Women began finding work when World War I began in 1914; they had to take the jobs of men who had gone to war. A wide range of jobs needed filling. Automotive machines were in large production around this time to supply the United States and other countries with vehicles for war. This was the start of women playing important roles in the automotive industry.

As at 2016, only 11% of the global workforce in the automotive industry were women, with large national industries such as Japan facing shortages in female engineers.

Notable women linked to the automotive industry

Bertha Benz- A German automotive pioneer. She was the business partner and wife of automobile inventor Karl Benz.  She was known as the first person in history to drive an automobile over a long distance
Mrs. Alice Huyler Ramsey- founded and became president of the first "Women's Motoring Club" in the United States.  On June 9, 1909, this 22-year-old housewife and mother began a 3,800-mile journey from Hell Gate in Manhattan, New York, to San Francisco, California, in a green, four-cylinder, 30-horsepower Maxwell DA.
Florence Lawrence - Actress and car enthusiast born in 1886. Lawrence was the first person to develop for herself what we now call "turn signals". Using flags on either side of the car, she could remotely lift them to signal that she was turning a certain direction. This had never been seen before, and is now such a crucial mechanic that using turn signals is part of the United States' driving laws. Lawrence was also the first to come up with a system to alert drivers behind her that she was slowing down, by holding a sign out of the driver's side window that read "Stop". Although Lawrence never patented this, she is still given credit for playing an important role which has lasted into modern-day automotive design.
Charlotte Bridgwood - Mother of Florence Lawrence and automotive enthusiast. Bridgwood was responsible for developing the windshield wiper in 1917.
Hedy Lamarr- Co-invented an early technique for spread spectrum communications which paved the way for the wireless transmission technology (WiFi) that allows us to enjoy the internet and Bluetooth.
Dr. Gladys West- An African American mathematician who worked for the United States Naval Weapons Laboratory in the 1950s. She completed the computations and processed data to help determine the exact location of satellites. This work was a major contribution to the accuracy of the modern GPS systems we use every day.
Michelle Christensen - Christensen is the first women to lead of a "supercar" design team, working on Honda/Acura's most expensive car, the NSX. No other women had previously had a lead design on an exotic car.
 Mary Barra - The first female CEO of a major global automaker, at General Motors.
Alicia Boler Davis- First African-American women to become a GM manufacturing plant manager. Current, Executive VP of Global Manufacturing at General
Barb Samardzich - COO of Ford Europe.
Pamela Fletcher - VP of Global Electric Vehicle Programs at General Motors.

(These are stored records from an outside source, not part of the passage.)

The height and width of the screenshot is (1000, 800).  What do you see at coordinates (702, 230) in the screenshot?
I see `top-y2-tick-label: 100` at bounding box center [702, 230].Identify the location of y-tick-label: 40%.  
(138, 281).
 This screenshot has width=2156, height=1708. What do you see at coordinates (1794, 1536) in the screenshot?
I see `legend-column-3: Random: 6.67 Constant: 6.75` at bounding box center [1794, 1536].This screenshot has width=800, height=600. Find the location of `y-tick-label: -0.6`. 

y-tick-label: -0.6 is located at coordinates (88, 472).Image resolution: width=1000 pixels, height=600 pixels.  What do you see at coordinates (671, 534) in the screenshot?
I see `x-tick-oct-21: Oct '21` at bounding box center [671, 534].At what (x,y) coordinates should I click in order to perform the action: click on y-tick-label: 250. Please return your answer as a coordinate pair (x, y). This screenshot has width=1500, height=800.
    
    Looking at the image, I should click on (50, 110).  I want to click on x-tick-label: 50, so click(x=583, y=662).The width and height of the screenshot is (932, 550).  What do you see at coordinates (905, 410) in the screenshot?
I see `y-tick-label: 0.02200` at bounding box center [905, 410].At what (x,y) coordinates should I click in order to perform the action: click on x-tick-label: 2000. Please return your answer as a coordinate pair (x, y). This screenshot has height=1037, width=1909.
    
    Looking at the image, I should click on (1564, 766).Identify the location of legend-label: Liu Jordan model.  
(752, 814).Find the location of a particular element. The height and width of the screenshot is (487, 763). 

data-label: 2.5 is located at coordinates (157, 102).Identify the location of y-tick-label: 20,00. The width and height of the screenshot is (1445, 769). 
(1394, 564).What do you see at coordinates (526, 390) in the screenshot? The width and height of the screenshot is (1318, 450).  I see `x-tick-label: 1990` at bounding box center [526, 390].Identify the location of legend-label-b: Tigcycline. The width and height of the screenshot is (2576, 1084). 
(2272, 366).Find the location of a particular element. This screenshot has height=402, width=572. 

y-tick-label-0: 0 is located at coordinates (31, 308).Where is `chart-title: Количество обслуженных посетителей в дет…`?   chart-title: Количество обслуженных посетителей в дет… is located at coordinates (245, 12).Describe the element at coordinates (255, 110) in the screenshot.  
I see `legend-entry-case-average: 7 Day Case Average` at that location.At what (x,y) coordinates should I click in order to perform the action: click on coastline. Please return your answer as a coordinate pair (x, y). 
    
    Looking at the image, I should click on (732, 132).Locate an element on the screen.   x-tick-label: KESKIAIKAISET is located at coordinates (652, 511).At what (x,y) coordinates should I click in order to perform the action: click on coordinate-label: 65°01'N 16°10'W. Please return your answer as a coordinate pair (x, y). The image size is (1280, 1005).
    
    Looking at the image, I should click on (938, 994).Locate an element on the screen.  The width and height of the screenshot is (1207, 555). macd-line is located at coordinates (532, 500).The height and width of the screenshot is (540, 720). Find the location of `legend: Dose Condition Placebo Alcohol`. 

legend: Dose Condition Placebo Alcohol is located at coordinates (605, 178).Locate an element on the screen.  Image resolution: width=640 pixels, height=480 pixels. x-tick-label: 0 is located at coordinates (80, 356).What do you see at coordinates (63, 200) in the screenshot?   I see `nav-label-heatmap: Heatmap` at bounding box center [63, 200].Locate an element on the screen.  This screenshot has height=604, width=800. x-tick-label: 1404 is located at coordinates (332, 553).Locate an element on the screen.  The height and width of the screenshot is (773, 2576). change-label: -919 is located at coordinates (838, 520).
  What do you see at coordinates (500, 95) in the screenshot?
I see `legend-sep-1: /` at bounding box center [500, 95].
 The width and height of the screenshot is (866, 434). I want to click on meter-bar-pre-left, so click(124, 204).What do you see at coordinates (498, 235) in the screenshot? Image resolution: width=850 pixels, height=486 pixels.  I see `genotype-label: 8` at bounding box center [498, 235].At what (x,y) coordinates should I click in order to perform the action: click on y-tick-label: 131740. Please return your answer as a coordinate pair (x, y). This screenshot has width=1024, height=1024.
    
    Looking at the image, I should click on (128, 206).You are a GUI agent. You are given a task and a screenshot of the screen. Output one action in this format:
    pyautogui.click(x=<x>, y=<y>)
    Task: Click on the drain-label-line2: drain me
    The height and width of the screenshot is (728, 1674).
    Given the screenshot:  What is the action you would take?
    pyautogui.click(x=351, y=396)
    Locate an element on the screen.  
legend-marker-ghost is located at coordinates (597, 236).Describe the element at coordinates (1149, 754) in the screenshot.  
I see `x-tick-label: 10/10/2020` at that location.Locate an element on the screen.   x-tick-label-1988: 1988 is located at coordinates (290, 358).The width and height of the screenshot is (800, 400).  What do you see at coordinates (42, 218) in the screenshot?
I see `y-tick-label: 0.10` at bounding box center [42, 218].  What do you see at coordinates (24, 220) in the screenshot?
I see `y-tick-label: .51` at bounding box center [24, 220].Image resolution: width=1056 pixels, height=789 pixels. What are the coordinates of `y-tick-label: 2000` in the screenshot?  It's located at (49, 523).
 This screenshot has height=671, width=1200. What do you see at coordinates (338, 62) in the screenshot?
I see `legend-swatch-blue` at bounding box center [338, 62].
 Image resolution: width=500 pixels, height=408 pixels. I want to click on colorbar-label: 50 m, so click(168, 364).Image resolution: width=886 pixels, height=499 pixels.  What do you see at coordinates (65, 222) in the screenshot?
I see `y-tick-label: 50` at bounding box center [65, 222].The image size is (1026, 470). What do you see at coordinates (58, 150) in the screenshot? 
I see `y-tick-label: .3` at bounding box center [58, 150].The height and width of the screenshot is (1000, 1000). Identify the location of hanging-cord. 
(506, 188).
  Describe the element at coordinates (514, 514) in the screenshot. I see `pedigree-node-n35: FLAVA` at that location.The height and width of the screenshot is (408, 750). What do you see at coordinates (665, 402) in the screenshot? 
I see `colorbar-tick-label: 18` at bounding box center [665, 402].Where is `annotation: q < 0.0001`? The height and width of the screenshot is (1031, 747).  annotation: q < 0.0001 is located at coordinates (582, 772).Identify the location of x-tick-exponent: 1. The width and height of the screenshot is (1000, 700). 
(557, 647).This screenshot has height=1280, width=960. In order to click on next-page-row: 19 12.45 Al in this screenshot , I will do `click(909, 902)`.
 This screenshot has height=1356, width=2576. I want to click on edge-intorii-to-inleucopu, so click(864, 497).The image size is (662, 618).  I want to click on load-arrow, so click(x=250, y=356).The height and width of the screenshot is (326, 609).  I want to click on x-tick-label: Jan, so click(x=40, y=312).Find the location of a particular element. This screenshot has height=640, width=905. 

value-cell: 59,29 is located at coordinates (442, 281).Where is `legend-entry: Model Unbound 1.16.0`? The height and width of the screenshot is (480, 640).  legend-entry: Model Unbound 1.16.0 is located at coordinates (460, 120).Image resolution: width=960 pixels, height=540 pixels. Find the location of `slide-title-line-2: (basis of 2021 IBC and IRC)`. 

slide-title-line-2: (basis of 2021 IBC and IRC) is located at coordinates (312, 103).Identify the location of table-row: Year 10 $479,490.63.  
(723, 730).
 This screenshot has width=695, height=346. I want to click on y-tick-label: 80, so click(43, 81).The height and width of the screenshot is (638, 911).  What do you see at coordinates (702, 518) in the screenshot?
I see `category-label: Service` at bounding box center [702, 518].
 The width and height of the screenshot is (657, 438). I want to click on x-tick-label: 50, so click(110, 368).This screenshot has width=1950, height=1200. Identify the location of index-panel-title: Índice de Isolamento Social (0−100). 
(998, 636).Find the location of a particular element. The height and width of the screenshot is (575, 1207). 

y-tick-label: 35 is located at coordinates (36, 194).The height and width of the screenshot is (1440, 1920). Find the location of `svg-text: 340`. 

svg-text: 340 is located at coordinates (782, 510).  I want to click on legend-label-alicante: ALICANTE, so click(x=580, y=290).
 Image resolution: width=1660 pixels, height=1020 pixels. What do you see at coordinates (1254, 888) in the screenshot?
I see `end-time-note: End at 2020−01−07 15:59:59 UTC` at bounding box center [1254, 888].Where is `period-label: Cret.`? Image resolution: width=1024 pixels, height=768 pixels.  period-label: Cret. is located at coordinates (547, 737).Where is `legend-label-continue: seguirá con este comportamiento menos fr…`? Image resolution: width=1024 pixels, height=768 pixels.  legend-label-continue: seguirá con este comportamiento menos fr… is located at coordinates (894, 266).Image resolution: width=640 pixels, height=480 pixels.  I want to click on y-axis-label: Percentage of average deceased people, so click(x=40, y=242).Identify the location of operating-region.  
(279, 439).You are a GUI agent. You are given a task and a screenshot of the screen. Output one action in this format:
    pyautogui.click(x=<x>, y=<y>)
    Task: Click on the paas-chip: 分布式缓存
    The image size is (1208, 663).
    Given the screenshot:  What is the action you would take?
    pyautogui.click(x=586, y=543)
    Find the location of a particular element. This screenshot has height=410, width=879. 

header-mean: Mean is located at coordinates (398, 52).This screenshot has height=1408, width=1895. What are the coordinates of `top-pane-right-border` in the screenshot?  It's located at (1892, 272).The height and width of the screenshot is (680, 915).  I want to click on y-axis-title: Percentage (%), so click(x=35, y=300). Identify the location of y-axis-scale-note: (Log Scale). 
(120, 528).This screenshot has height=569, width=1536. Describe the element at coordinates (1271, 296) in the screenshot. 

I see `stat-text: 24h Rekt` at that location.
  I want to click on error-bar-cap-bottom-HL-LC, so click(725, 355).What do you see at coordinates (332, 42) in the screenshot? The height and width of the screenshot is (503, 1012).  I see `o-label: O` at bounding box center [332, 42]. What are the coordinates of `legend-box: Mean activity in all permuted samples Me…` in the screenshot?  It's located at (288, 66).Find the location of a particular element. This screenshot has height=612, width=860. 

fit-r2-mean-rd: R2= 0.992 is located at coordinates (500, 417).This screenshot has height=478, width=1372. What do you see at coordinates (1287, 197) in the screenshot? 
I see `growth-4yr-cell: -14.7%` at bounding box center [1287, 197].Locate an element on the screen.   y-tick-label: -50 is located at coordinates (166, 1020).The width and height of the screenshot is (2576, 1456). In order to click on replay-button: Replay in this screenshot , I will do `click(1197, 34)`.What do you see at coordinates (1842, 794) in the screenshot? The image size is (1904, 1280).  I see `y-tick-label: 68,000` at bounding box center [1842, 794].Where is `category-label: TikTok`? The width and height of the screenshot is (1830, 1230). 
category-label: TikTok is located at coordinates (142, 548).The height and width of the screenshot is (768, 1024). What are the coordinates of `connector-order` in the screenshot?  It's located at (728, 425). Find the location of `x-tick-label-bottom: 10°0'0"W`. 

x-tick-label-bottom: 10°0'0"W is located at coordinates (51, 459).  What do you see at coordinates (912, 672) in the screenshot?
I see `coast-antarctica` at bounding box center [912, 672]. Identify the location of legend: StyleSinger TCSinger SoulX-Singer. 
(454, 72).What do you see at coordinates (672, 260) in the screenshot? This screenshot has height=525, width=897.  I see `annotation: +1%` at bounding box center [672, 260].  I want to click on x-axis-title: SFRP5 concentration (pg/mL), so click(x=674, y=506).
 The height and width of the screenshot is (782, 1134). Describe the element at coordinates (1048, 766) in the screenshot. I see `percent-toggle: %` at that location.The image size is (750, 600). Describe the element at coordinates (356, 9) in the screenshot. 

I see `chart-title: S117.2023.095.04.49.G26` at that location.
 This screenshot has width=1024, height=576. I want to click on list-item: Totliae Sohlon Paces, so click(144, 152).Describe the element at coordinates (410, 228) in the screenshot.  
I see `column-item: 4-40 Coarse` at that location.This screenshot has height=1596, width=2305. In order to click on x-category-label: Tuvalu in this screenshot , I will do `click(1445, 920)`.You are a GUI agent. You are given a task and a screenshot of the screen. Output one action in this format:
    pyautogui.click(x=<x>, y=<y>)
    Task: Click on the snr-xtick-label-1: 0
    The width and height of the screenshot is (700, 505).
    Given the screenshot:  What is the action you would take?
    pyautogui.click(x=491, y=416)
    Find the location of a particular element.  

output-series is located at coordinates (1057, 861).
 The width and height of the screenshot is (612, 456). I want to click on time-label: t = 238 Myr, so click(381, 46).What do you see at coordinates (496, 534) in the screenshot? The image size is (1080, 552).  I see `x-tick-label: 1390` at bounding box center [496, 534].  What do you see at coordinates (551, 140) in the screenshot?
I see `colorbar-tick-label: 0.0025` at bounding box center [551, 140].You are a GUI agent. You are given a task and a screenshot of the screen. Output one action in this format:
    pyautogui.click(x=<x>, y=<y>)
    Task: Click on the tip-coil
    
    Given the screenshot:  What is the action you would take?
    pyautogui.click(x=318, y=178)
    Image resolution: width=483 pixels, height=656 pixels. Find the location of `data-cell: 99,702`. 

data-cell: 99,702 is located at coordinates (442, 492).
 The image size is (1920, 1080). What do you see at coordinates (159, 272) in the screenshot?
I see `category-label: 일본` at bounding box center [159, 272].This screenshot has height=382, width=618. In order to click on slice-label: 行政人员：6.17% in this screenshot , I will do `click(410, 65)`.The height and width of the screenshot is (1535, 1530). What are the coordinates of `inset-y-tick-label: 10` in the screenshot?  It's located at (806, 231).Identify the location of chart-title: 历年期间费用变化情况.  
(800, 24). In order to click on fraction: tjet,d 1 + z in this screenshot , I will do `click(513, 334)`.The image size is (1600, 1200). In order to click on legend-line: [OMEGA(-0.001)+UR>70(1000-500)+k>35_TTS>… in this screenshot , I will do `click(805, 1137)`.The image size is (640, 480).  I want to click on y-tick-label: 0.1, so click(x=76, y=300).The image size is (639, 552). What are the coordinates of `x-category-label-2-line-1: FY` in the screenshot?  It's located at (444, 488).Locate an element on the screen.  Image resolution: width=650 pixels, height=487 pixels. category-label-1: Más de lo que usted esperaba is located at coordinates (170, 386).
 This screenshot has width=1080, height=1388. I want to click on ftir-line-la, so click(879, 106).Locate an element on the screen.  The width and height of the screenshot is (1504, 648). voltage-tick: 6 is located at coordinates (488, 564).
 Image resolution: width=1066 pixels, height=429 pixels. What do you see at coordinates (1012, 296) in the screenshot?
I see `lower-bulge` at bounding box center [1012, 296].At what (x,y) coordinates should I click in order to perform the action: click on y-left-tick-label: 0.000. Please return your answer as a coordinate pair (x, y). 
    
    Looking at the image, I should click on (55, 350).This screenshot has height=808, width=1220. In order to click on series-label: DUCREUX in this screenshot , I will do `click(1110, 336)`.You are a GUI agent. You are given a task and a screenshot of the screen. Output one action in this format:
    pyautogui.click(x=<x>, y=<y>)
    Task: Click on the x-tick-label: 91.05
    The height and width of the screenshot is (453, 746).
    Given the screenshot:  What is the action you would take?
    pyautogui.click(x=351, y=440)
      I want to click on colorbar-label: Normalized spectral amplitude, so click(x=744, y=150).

Women Breaking Ground in the Modern-Day Automotive Industry 

 Amanda Gordon - CEO of GoJo Auto, Denver, CO.  First black woman to own an automotive dealership in the state of Colorado.  Gordon is an advocate for diversity and inclusion in the automotive industry. She has been featured in the Washington Post Watch:  Women who are driven to make the auto industry more inclusive and numerous media outlets and publications, including Come Back TV's Black Business Spotlight, Women of Color Automotive Network's (WOCAN) Speaker Series for trailblazers in the auto industry, TrueCar Industry Insider, and more.